ACTIVITY:
Exact copies of all the entries below are expected in the answer.

ENTRIES SUPPLIED:
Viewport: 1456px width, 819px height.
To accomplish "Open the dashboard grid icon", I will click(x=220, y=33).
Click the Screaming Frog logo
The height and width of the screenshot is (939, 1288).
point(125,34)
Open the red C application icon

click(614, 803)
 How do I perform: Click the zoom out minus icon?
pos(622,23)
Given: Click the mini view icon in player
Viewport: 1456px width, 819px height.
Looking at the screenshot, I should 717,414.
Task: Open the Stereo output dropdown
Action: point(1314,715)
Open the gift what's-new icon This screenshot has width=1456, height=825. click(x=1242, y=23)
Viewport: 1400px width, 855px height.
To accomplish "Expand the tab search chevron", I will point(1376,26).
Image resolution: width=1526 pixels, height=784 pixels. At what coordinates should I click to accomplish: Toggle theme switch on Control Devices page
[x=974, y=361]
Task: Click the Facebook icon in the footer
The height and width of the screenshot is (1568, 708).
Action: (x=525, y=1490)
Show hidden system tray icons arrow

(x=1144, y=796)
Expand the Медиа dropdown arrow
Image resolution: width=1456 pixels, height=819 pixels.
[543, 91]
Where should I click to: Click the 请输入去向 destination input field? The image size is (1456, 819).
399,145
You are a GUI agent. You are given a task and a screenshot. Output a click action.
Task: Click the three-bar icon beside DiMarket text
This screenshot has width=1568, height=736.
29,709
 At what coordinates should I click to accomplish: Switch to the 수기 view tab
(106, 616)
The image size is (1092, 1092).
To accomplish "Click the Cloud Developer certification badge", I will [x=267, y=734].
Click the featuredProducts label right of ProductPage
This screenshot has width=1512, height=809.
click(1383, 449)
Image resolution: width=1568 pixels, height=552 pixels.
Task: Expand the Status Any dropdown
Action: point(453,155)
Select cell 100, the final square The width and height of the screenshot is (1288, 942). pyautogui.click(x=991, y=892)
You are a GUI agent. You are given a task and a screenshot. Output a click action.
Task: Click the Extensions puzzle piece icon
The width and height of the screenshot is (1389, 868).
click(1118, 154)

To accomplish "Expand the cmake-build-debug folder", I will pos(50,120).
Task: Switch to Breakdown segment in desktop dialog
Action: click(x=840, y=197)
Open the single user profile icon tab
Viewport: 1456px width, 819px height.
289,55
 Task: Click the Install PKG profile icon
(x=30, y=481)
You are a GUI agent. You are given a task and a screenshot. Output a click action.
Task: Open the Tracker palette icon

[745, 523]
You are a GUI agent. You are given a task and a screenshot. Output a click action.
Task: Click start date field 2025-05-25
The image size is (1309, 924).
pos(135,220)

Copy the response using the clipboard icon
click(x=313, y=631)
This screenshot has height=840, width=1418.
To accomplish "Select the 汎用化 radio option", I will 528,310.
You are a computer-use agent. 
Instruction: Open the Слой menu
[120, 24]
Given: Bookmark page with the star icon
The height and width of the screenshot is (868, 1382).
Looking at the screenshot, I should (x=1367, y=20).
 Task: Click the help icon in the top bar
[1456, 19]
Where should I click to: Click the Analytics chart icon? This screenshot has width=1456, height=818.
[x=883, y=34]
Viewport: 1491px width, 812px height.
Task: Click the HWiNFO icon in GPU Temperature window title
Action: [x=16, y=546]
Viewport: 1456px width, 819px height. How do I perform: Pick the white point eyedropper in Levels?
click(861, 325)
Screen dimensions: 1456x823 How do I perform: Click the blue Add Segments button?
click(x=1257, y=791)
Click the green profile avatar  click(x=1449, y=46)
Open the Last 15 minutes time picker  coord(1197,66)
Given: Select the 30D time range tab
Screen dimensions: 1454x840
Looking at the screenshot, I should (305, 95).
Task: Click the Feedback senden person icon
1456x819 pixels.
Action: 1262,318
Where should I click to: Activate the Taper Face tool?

RESULT:
Viewport: 1456px width, 819px height.
To accomplish "Open the dashboard grid icon", I will click(x=220, y=33).
Click the Screaming Frog logo
The height and width of the screenshot is (939, 1288).
point(125,34)
Open the red C application icon

click(614, 803)
 How do I perform: Click the zoom out minus icon?
pos(622,23)
Given: Click the mini view icon in player
Viewport: 1456px width, 819px height.
Looking at the screenshot, I should 717,414.
Task: Open the Stereo output dropdown
Action: point(1314,715)
Open the gift what's-new icon This screenshot has width=1456, height=825. click(x=1242, y=23)
Viewport: 1400px width, 855px height.
To accomplish "Expand the tab search chevron", I will point(1376,26).
Image resolution: width=1526 pixels, height=784 pixels. At what coordinates should I click to accomplish: Toggle theme switch on Control Devices page
[x=974, y=361]
Task: Click the Facebook icon in the footer
The height and width of the screenshot is (1568, 708).
Action: (x=525, y=1490)
Show hidden system tray icons arrow

(x=1144, y=796)
Expand the Медиа dropdown arrow
Image resolution: width=1456 pixels, height=819 pixels.
[543, 91]
Where should I click to: Click the 请输入去向 destination input field? The image size is (1456, 819).
399,145
You are a GUI agent. You are given a task and a screenshot. Output a click action.
Task: Click the three-bar icon beside DiMarket text
This screenshot has width=1568, height=736.
29,709
 At what coordinates should I click to accomplish: Switch to the 수기 view tab
(106, 616)
The image size is (1092, 1092).
To accomplish "Click the Cloud Developer certification badge", I will [x=267, y=734].
Click the featuredProducts label right of ProductPage
This screenshot has width=1512, height=809.
click(1383, 449)
Image resolution: width=1568 pixels, height=552 pixels.
Task: Expand the Status Any dropdown
Action: point(453,155)
Select cell 100, the final square The width and height of the screenshot is (1288, 942). pyautogui.click(x=991, y=892)
You are a GUI agent. You are given a task and a screenshot. Output a click action.
Task: Click the Extensions puzzle piece icon
The width and height of the screenshot is (1389, 868).
click(1118, 154)

To accomplish "Expand the cmake-build-debug folder", I will pos(50,120).
Task: Switch to Breakdown segment in desktop dialog
Action: click(x=840, y=197)
Open the single user profile icon tab
Viewport: 1456px width, 819px height.
289,55
 Task: Click the Install PKG profile icon
(x=30, y=481)
You are a GUI agent. You are given a task and a screenshot. Output a click action.
Task: Open the Tracker palette icon

[745, 523]
You are a GUI agent. You are given a task and a screenshot. Output a click action.
Task: Click start date field 2025-05-25
The image size is (1309, 924).
pos(135,220)

Copy the response using the clipboard icon
click(x=313, y=631)
This screenshot has height=840, width=1418.
To accomplish "Select the 汎用化 radio option", I will 528,310.
You are a computer-use agent. 
Instruction: Open the Слой menu
[120, 24]
Given: Bookmark page with the star icon
The height and width of the screenshot is (868, 1382).
Looking at the screenshot, I should (x=1367, y=20).
 Task: Click the help icon in the top bar
[1456, 19]
Where should I click to: Click the Analytics chart icon? This screenshot has width=1456, height=818.
[x=883, y=34]
Viewport: 1491px width, 812px height.
Task: Click the HWiNFO icon in GPU Temperature window title
Action: [x=16, y=546]
Viewport: 1456px width, 819px height. How do I perform: Pick the white point eyedropper in Levels?
click(861, 325)
Screen dimensions: 1456x823 How do I perform: Click the blue Add Segments button?
click(x=1257, y=791)
Click the green profile avatar  click(x=1449, y=46)
Open the Last 15 minutes time picker  coord(1197,66)
Given: Select the 30D time range tab
Screen dimensions: 1454x840
Looking at the screenshot, I should (305, 95).
Task: Click the Feedback senden person icon
1456x819 pixels.
Action: 1262,318
Where should I click to: Activate the Taper Face tool?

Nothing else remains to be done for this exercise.